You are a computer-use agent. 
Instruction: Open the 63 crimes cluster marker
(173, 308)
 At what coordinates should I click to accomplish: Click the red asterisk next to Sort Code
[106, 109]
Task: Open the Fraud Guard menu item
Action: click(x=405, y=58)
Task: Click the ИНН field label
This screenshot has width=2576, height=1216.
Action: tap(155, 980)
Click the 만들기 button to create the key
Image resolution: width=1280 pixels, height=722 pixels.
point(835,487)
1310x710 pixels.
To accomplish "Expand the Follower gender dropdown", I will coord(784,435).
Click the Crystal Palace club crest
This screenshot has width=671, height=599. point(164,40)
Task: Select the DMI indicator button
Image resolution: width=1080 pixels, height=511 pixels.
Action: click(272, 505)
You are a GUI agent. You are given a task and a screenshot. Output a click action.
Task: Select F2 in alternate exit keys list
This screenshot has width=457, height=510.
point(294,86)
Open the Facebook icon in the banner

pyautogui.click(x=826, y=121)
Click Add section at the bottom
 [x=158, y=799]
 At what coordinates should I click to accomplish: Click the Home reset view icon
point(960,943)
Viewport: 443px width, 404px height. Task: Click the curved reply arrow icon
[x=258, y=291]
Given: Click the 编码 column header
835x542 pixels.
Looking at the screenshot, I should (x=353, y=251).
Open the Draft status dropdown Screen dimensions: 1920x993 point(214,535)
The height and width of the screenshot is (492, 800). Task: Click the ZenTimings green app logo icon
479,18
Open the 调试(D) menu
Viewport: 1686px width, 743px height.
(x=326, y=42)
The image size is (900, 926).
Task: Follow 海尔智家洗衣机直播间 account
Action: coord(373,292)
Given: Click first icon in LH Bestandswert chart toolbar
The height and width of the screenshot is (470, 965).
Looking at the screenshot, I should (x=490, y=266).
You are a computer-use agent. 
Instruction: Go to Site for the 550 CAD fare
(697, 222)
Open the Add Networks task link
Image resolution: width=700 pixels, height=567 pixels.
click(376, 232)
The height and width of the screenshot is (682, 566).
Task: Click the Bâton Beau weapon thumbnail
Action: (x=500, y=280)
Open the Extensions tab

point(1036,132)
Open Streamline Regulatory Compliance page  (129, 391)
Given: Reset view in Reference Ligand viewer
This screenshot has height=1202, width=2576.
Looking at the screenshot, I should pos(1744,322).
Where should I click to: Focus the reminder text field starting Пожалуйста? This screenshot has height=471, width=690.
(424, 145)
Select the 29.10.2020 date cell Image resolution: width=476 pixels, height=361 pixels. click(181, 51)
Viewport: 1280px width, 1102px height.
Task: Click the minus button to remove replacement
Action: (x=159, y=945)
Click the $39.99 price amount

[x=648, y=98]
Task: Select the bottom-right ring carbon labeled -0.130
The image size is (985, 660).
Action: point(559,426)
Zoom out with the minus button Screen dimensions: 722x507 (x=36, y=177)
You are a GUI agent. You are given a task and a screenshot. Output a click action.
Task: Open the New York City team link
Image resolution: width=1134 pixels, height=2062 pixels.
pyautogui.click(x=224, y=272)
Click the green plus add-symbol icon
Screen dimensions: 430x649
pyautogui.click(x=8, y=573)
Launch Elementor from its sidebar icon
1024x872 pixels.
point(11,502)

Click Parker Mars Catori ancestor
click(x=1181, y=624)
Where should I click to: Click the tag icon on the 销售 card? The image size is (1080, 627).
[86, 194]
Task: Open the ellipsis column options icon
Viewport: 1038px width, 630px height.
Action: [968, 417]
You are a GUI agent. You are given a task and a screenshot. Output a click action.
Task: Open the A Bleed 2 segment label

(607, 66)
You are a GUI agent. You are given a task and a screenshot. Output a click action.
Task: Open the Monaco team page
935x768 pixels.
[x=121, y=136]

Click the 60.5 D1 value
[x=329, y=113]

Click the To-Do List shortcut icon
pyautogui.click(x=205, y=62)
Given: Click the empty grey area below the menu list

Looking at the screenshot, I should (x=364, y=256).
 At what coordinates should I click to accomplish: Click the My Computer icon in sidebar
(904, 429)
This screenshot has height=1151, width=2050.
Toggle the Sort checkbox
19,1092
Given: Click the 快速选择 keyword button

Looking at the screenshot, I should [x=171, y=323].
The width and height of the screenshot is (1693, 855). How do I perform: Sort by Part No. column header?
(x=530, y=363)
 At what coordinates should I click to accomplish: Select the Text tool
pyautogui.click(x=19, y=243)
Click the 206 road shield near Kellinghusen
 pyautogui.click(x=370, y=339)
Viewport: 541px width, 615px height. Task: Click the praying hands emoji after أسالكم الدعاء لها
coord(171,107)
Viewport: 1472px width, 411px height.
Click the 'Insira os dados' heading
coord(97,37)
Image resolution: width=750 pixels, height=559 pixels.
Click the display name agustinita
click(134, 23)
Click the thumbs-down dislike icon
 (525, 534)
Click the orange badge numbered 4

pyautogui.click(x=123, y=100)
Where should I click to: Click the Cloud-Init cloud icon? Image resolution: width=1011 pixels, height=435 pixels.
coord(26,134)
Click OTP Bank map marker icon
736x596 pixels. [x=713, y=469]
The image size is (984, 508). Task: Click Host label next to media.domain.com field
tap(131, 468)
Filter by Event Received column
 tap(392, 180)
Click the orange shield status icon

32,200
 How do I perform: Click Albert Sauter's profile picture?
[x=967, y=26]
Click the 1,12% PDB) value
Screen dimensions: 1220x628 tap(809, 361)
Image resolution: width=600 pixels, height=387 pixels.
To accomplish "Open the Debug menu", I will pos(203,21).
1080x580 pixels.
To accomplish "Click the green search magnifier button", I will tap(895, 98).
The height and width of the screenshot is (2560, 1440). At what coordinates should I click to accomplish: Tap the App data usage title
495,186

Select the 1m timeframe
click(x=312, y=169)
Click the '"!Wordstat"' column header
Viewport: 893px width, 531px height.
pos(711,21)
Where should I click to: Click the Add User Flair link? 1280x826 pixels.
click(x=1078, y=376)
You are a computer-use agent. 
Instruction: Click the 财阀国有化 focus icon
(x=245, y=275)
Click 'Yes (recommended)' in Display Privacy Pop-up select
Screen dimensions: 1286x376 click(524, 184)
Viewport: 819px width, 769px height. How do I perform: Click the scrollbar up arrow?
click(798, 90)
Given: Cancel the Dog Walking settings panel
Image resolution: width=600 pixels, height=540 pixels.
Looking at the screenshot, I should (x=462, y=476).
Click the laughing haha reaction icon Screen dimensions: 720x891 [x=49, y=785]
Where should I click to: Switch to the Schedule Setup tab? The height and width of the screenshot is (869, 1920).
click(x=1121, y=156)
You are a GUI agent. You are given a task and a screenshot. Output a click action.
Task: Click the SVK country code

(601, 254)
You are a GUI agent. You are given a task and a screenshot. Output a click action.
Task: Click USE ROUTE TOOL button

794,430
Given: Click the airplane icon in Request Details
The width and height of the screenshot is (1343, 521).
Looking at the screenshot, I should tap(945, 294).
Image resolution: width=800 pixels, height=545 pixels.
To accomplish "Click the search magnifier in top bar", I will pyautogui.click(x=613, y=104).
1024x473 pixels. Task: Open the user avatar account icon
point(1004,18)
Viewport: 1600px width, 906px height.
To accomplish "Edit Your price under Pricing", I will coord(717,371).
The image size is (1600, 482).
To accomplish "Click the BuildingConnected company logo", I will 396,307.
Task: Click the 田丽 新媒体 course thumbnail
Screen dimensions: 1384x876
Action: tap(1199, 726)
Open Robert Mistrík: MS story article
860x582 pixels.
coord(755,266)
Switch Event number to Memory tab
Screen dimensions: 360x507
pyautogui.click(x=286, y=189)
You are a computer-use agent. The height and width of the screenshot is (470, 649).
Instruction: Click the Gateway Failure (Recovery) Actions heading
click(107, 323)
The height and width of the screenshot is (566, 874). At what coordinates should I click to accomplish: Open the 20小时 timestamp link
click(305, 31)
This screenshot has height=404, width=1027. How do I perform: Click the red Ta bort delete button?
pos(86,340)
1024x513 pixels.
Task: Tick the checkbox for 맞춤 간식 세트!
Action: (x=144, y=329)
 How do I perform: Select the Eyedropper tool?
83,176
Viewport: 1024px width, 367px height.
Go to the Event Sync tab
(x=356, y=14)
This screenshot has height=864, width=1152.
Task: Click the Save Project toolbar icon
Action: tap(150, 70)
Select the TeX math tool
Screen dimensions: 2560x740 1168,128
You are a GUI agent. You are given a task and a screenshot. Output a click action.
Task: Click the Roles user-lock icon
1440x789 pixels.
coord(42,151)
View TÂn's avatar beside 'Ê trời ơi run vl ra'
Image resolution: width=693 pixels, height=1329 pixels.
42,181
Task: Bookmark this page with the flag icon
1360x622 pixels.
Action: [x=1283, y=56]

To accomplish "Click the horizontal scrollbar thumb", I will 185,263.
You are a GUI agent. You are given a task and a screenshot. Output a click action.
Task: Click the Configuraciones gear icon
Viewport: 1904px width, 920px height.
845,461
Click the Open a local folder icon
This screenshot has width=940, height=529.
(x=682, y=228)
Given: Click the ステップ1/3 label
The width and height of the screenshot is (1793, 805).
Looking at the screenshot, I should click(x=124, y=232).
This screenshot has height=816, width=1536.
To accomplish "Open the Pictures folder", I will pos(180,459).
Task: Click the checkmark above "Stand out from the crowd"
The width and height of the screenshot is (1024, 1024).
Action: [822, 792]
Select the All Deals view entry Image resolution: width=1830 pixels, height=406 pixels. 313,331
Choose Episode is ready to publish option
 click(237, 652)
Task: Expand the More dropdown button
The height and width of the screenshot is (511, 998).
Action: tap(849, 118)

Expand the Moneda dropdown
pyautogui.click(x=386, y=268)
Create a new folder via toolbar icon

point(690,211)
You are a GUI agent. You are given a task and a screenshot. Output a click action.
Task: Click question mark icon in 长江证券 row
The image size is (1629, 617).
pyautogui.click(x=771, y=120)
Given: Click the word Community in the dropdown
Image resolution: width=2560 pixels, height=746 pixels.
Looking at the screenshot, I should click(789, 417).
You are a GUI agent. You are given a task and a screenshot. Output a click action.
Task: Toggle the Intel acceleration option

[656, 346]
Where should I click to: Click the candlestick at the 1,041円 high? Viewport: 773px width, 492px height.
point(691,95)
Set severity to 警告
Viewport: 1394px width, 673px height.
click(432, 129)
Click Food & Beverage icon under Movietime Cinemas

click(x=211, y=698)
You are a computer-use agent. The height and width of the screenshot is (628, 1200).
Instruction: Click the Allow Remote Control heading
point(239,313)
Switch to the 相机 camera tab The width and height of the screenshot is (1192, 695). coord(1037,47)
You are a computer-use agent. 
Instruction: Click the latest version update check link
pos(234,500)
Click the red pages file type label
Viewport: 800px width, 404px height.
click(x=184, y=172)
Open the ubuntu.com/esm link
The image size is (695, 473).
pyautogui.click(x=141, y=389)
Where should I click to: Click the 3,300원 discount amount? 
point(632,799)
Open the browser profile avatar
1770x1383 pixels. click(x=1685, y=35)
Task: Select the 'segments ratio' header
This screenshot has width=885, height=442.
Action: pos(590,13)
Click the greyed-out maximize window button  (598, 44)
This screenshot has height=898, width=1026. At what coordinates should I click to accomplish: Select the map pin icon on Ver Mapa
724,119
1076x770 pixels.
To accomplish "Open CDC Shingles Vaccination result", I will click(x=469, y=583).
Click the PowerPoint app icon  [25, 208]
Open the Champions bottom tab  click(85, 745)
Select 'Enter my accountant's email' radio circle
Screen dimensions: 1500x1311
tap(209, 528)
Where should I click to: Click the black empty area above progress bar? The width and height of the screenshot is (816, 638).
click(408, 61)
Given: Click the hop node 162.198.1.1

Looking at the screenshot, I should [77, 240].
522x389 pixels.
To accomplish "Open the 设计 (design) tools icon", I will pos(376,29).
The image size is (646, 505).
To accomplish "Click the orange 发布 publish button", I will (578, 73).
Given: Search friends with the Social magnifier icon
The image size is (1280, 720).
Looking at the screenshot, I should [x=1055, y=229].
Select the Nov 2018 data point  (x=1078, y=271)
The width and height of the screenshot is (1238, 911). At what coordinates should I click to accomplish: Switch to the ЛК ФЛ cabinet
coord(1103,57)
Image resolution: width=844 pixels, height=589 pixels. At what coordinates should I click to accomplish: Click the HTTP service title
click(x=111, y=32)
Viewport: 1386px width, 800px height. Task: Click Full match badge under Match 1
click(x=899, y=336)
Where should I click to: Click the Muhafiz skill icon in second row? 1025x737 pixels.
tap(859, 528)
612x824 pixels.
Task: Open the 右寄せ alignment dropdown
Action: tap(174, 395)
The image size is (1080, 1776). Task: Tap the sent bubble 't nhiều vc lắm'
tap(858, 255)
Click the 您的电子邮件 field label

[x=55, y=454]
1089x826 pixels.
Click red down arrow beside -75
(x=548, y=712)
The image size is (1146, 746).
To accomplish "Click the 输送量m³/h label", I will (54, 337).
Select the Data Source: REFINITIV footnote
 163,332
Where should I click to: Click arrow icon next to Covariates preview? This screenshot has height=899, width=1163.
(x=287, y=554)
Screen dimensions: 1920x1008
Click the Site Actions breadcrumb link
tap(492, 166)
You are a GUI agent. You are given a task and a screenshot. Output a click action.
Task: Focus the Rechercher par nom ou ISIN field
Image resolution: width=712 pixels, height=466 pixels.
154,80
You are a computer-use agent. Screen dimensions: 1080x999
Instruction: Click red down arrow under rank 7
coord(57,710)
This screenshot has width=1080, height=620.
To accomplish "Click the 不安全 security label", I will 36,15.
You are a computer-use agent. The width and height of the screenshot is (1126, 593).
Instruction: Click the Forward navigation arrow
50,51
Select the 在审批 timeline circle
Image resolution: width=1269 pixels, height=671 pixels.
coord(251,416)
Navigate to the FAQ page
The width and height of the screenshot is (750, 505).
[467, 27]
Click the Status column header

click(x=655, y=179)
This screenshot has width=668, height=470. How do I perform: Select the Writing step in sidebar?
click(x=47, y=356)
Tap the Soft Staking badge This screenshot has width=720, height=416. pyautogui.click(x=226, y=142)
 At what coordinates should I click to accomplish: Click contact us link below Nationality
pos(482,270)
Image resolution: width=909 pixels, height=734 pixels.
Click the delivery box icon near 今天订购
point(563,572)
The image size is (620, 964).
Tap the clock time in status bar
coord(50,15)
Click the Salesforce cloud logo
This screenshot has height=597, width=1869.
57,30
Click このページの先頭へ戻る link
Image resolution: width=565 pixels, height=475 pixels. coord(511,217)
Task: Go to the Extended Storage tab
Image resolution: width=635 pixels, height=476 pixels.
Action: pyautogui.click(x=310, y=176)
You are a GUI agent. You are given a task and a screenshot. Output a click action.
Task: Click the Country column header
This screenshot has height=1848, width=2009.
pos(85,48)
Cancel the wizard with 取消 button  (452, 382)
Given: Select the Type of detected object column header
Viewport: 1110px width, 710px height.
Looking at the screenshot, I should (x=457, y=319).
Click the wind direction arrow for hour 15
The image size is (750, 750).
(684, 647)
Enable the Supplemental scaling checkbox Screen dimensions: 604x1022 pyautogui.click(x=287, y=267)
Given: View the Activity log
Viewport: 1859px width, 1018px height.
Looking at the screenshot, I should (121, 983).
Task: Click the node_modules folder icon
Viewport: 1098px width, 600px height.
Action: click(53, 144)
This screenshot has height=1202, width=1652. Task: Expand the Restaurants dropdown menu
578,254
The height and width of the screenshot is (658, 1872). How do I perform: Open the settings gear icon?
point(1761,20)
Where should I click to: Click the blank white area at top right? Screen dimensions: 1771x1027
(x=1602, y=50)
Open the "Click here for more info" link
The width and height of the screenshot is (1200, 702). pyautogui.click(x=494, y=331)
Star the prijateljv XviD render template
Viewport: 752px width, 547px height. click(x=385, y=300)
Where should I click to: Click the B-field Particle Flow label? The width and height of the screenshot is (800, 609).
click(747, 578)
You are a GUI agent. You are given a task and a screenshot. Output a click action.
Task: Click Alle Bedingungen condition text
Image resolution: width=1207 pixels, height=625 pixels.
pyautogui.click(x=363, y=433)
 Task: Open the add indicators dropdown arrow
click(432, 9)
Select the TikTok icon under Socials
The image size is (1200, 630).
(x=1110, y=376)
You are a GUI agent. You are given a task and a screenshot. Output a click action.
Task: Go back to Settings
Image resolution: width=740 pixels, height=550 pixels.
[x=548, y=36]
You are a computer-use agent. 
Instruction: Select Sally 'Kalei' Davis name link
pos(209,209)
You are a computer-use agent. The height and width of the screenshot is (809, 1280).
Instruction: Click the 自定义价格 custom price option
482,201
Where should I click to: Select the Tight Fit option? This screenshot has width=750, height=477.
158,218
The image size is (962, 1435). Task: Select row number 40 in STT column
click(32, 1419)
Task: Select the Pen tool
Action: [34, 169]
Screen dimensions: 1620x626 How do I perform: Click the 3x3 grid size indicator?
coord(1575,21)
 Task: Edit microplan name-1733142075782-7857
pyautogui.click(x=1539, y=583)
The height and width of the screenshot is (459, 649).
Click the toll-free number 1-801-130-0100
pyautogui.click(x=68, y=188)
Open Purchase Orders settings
- - -
* DIRECTIONS
What you should output is every line of the records above, from the first through the line containing "Task: Click the ИНН field label", unchanged.

* RESULT OF THIS EXERCISE
You are a computer-use agent. 
Instruction: Open the 63 crimes cluster marker
(173, 308)
 At what coordinates should I click to accomplish: Click the red asterisk next to Sort Code
[106, 109]
Task: Open the Fraud Guard menu item
Action: click(x=405, y=58)
Task: Click the ИНН field label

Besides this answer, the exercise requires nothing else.